Added Food and Drug Commissioner Dr. Margaret A. Hamburg: "In passing the Food Safety Modernization Act, Congress has addressed a significant public health problem facing our nation today -- food-borne illness. This law puts necessary and renewed emphasis on prevention, and makes prevention the responsibility of every participant in the food supply chain -- from farm to table."
The overhaul gives the FDA authority to protect the food supply, rather than simply react to breakdowns in the supply chain, as the agency has done in the past. It will affect all whole and processed foods, with the exception of meat, poultry and eggs, according to the Associated Press.
Under the auspices of the $1.4 billion bill, the government will be able to inspect processing plants, order recalls and set stricter standards for imported foods. Larger farms and food manufacturers will have to prepare detailed food-safety plans and tell the FDA how they will be implemented at different stages of production.
The bill exempts small farmers and food processors, and growers who sell directly to the public at farm stands, because of concerns that smaller food suppliers can't afford the testing and record-keeping that the bill requires.
Other highlights of the bill:
- The FDA must gradually implement more frequent inspections in the United States and overseas. Eventually, high-risk facilities will be inspected every three years.
- The FDA will be able to order -- rather than simply request -- food recalls when it is evident that contaminated food poses a health hazard.
- The law enables the agency to set national standards for growing and harvesting produce.
But the money to implement the new legislation isn't guaranteed. Some conservative lawmakers have said they're concerned about the cost at a time when cutting federal spending is becoming an increasing priority. Supporters of the new law, which has bipartisan backing, said they intend to push Congress for full funding, the AP reported.

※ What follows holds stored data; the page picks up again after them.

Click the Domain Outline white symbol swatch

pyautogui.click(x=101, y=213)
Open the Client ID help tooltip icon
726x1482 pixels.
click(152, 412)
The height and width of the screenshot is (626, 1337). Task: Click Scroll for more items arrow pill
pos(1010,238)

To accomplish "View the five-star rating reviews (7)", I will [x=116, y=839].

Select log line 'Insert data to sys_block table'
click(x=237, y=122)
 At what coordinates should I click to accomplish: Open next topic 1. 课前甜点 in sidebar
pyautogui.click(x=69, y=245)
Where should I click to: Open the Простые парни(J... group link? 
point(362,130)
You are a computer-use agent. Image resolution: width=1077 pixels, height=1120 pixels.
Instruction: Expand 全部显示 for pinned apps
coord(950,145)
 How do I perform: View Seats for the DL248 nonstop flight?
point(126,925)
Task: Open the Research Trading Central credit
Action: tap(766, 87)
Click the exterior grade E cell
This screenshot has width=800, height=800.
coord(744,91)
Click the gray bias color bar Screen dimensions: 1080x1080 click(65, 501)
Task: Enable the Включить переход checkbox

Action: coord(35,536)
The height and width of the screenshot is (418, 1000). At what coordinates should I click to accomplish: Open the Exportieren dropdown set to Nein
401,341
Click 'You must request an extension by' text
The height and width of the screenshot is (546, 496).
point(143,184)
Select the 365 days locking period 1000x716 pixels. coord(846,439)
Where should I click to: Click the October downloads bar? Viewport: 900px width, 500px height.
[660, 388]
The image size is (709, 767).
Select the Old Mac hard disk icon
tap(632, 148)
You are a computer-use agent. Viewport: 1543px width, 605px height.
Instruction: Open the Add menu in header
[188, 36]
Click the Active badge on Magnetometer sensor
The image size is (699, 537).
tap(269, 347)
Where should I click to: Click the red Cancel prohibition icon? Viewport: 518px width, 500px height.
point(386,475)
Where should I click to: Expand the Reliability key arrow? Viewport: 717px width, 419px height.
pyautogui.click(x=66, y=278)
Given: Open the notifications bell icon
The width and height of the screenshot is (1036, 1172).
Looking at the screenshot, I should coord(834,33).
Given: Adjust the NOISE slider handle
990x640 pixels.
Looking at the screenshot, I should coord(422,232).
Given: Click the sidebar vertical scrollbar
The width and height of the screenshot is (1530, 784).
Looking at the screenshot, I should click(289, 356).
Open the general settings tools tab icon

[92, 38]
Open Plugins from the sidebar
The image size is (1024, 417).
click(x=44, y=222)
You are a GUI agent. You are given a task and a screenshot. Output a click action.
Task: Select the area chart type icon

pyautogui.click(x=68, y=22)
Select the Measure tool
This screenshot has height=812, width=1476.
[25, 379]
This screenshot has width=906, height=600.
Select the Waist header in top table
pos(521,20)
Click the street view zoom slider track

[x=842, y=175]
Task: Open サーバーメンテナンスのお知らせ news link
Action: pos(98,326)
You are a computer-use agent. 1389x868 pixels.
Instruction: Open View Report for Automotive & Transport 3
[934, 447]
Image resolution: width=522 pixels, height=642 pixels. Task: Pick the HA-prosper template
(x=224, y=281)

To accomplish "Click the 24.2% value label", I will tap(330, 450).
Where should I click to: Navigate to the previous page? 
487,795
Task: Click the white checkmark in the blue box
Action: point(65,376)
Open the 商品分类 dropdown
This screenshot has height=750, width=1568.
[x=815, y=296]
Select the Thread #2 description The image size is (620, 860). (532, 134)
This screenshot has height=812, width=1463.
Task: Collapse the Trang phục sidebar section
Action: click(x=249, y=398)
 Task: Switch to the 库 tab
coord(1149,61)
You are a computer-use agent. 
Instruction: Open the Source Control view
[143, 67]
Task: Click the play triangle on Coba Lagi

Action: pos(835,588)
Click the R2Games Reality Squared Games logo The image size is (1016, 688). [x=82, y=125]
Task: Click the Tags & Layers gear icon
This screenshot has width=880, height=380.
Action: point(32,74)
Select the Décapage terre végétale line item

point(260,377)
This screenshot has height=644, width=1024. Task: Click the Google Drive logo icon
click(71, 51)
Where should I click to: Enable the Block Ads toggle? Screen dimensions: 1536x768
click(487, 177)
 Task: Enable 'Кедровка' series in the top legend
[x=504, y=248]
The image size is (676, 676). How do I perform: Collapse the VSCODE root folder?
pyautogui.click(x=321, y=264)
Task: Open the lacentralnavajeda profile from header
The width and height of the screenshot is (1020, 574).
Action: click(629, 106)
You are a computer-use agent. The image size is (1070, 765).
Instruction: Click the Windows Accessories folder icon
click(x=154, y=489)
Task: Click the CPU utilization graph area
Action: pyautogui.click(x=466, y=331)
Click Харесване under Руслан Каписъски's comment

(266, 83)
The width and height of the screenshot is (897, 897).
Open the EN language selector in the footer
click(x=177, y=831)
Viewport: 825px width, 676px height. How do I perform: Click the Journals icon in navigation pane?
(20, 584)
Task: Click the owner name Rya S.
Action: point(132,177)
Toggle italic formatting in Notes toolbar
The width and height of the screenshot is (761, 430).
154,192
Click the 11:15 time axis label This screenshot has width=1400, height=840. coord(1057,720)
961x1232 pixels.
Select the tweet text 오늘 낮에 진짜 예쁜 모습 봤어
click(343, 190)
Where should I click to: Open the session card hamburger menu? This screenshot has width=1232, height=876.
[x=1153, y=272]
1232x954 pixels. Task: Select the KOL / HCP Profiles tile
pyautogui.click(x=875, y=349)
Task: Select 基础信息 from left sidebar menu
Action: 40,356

Food-safety advocates hailed the move when the bill passed the House of Representatives last month.
"This win is a powerful testament to the people across the country who came to Washington to tell their lawmakers how contaminated food had killed their loved ones or left them horribly sick," said Jean Halloran, director of food policy initiatives at Consumers Union. "This win is for them and all Americans."
Commenting last month on House passage of the bill, Patty Lovera, assistant director for Food & Water Watch, said, "We look at it as an important first step."
Noting that implementation of important provisions will happen over the next several years and require increased funding for the FDA, Lovera said, "That's a whole other set of work we have to do."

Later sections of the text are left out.